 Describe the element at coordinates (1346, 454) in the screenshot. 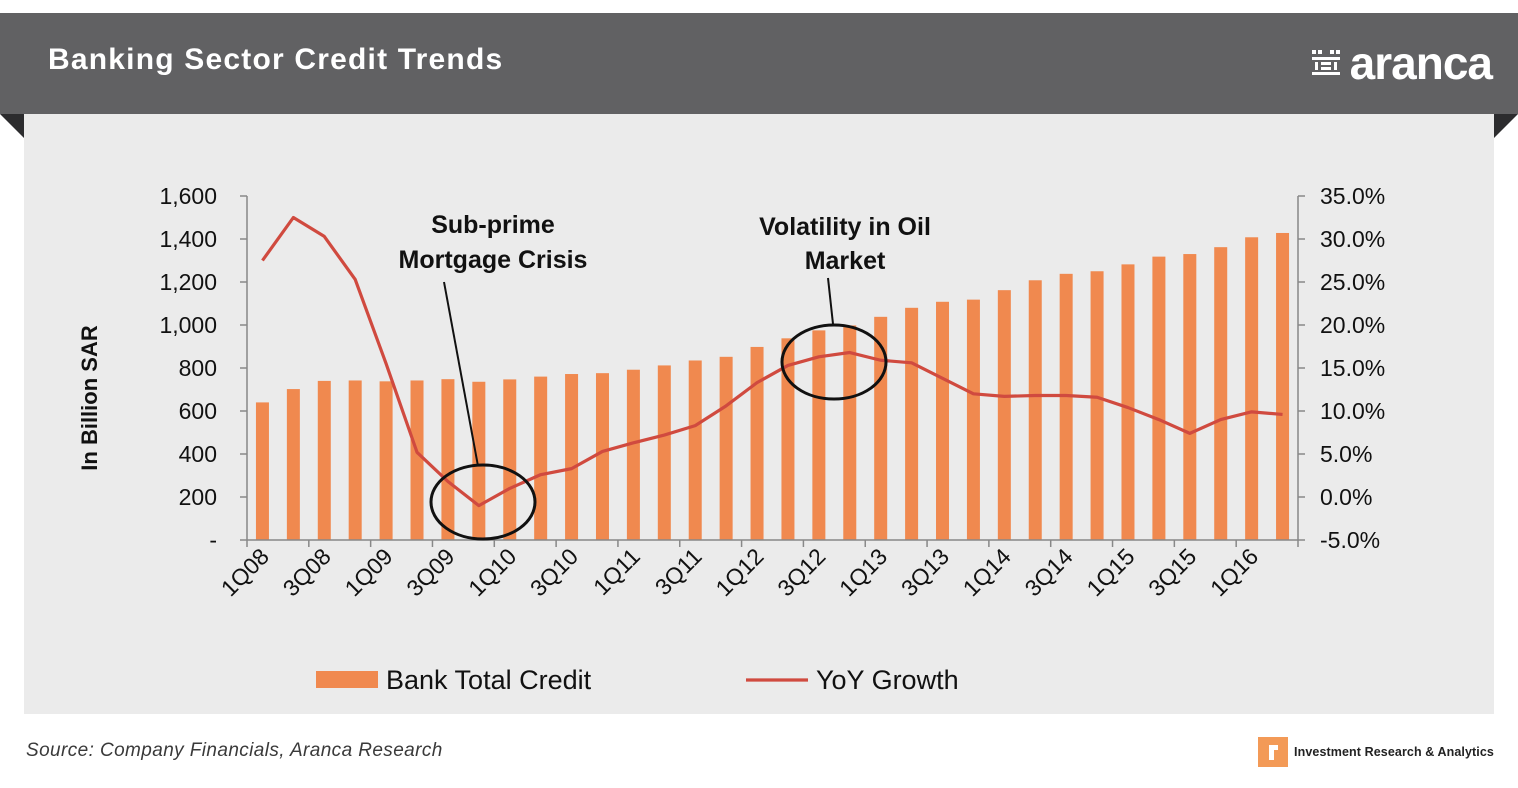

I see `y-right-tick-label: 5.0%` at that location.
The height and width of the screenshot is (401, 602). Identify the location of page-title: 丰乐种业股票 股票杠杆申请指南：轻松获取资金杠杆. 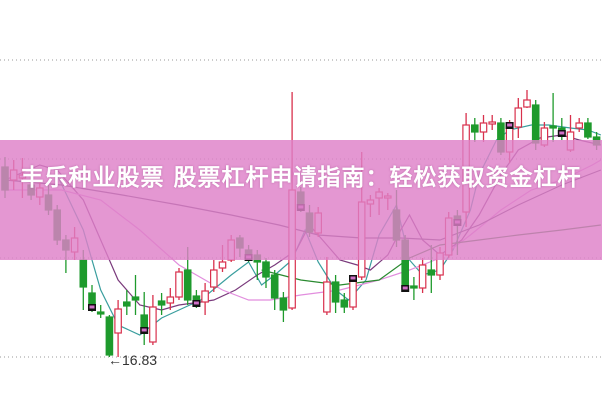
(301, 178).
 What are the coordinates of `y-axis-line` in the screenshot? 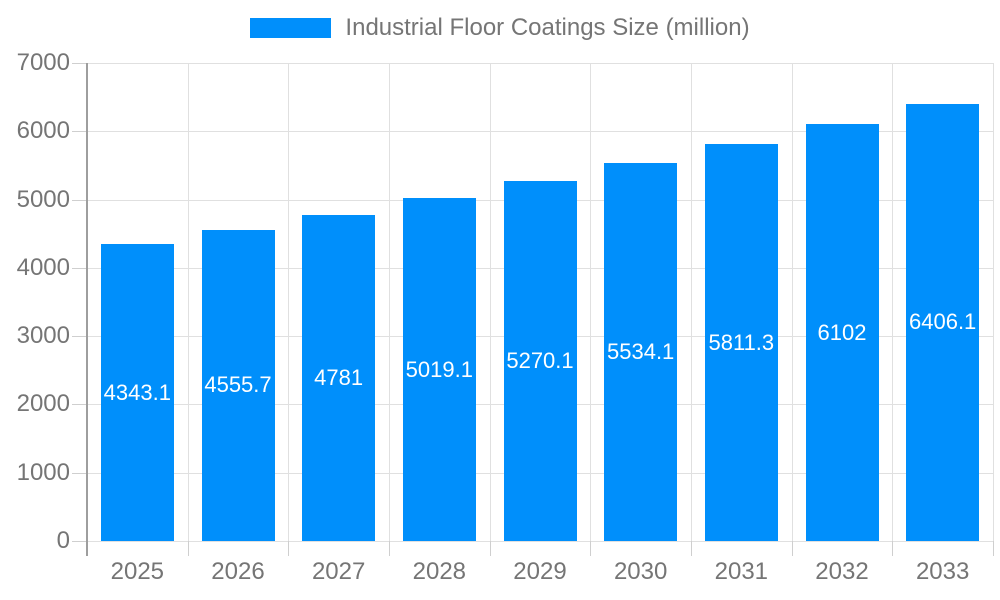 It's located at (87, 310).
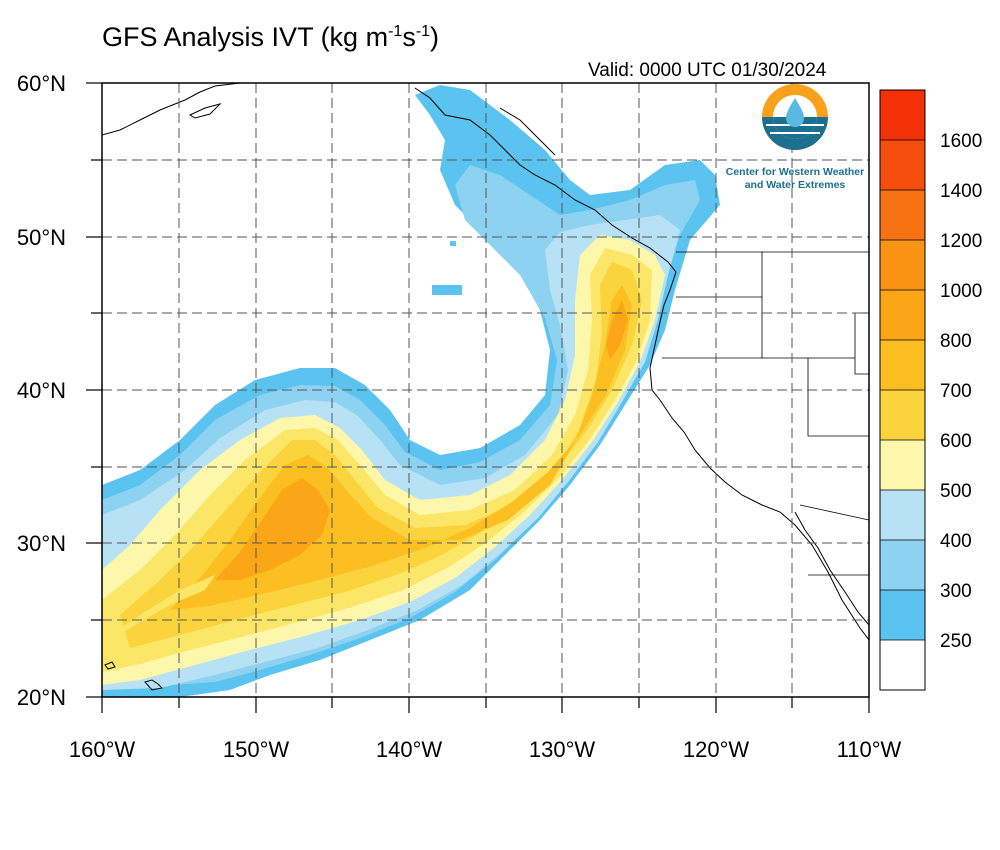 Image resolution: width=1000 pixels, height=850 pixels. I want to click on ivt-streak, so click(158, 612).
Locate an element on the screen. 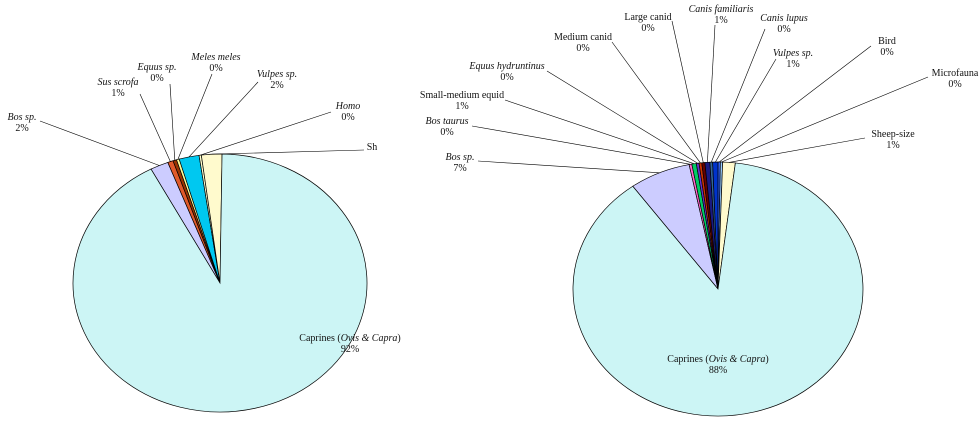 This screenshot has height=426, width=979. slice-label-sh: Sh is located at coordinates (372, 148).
---
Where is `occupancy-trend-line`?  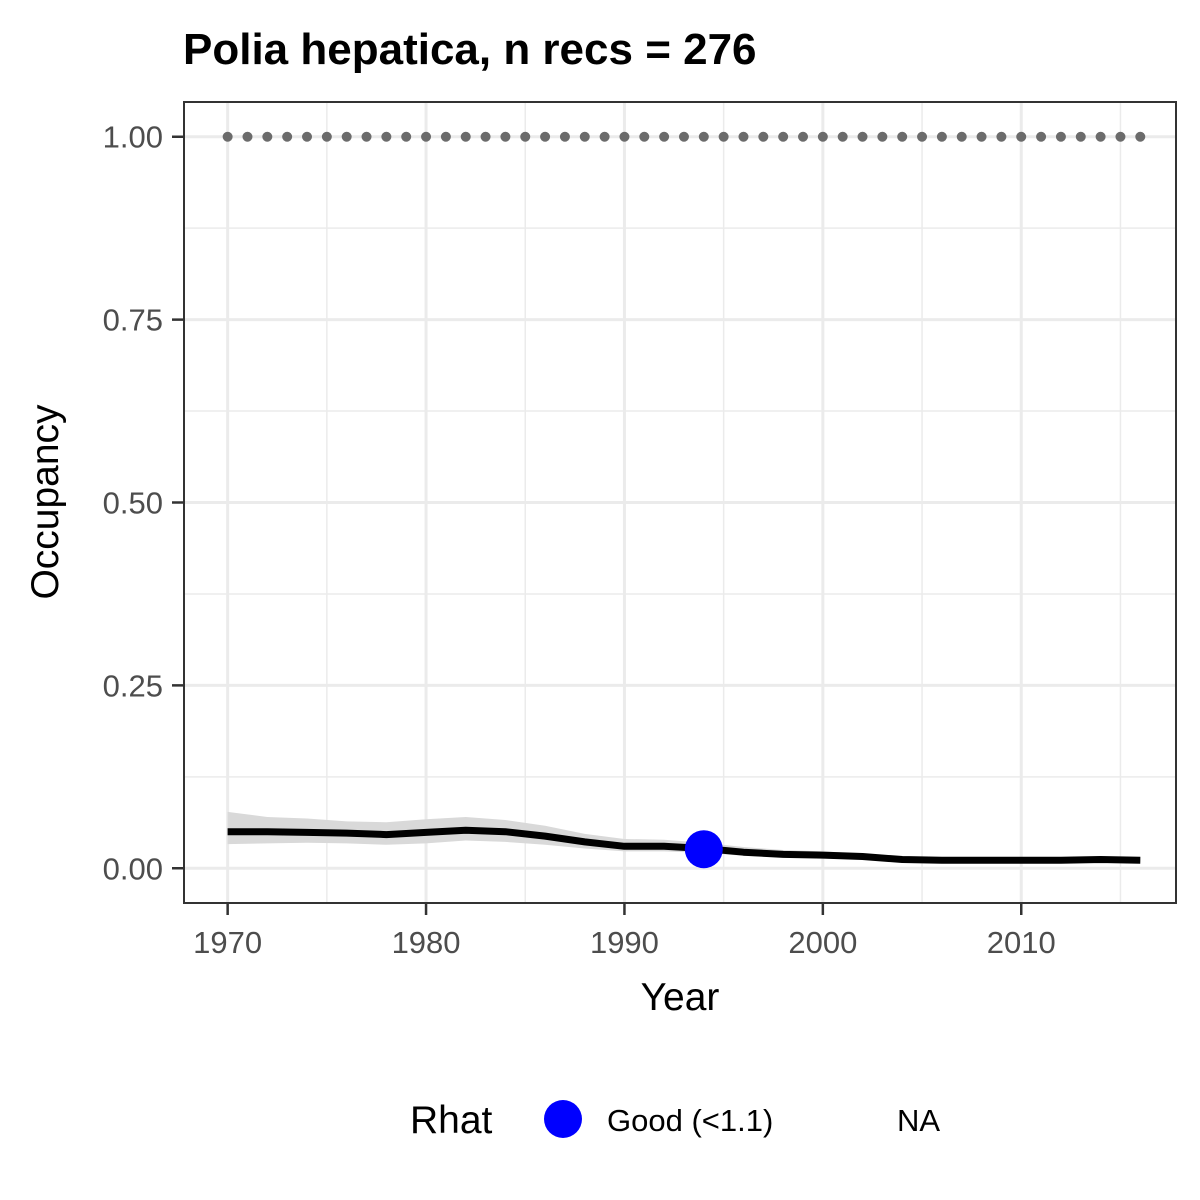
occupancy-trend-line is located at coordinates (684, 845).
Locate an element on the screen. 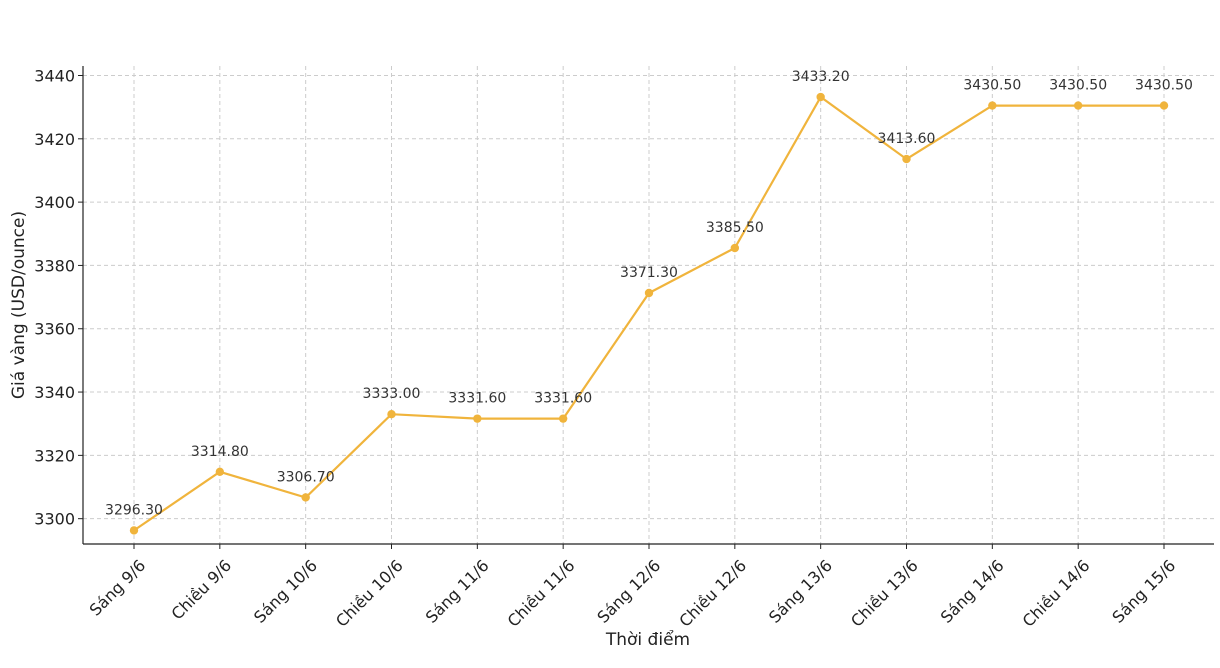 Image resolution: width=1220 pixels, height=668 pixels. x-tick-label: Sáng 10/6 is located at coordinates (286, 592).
* * *
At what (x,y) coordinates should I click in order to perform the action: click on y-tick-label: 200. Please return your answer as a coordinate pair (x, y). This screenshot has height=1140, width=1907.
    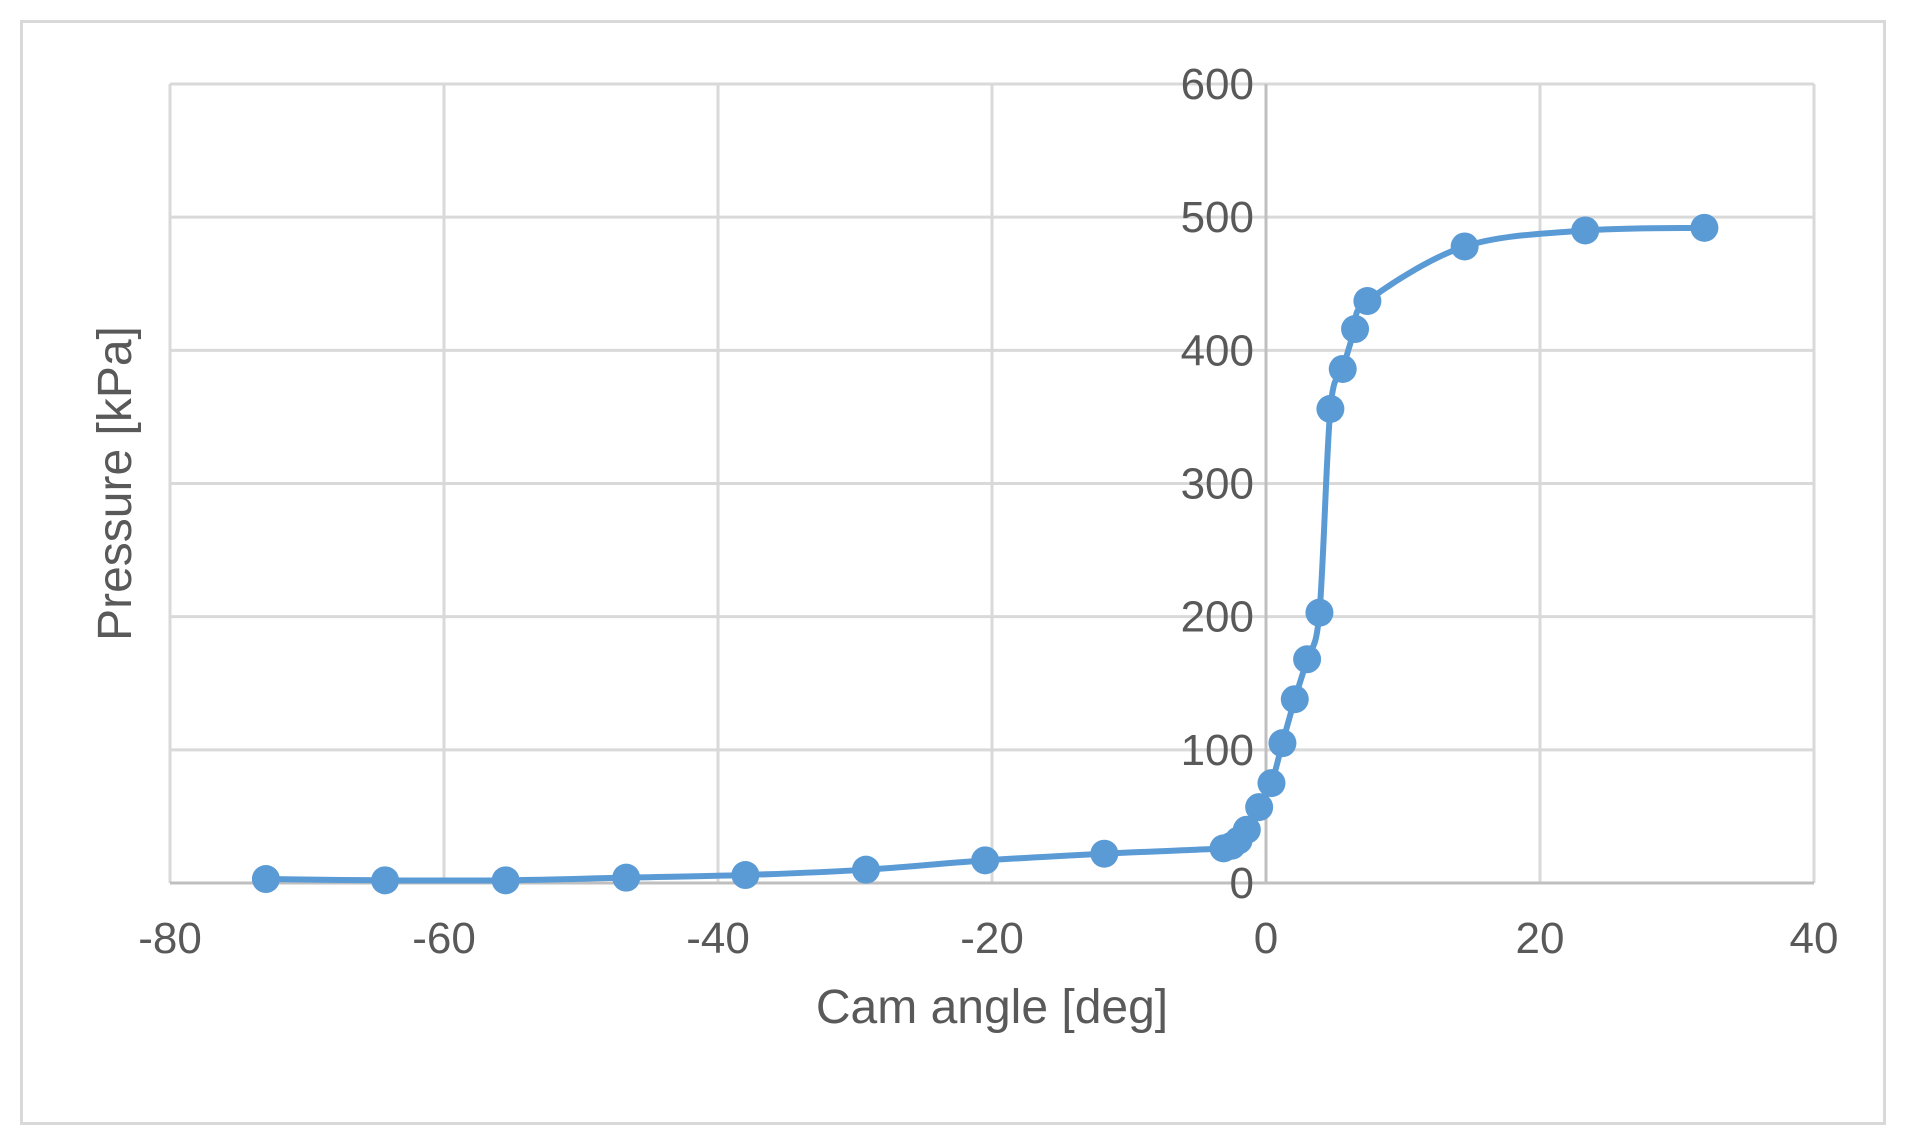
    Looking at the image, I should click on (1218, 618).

• _Written task_
Starting with the line containing "Describe the element" and going on through the line containing "(301, 178).", switch every "screenshot" to "image" and give those lines again with nothing else changed. Leave the pictures out of your answer.

• _Output of the task_
 Describe the element at coordinates (1346, 454) in the image. 

I see `y-right-tick-label: 5.0%` at that location.
The height and width of the image is (401, 602). Identify the location of page-title: 丰乐种业股票 股票杠杆申请指南：轻松获取资金杠杆. 
(301, 178).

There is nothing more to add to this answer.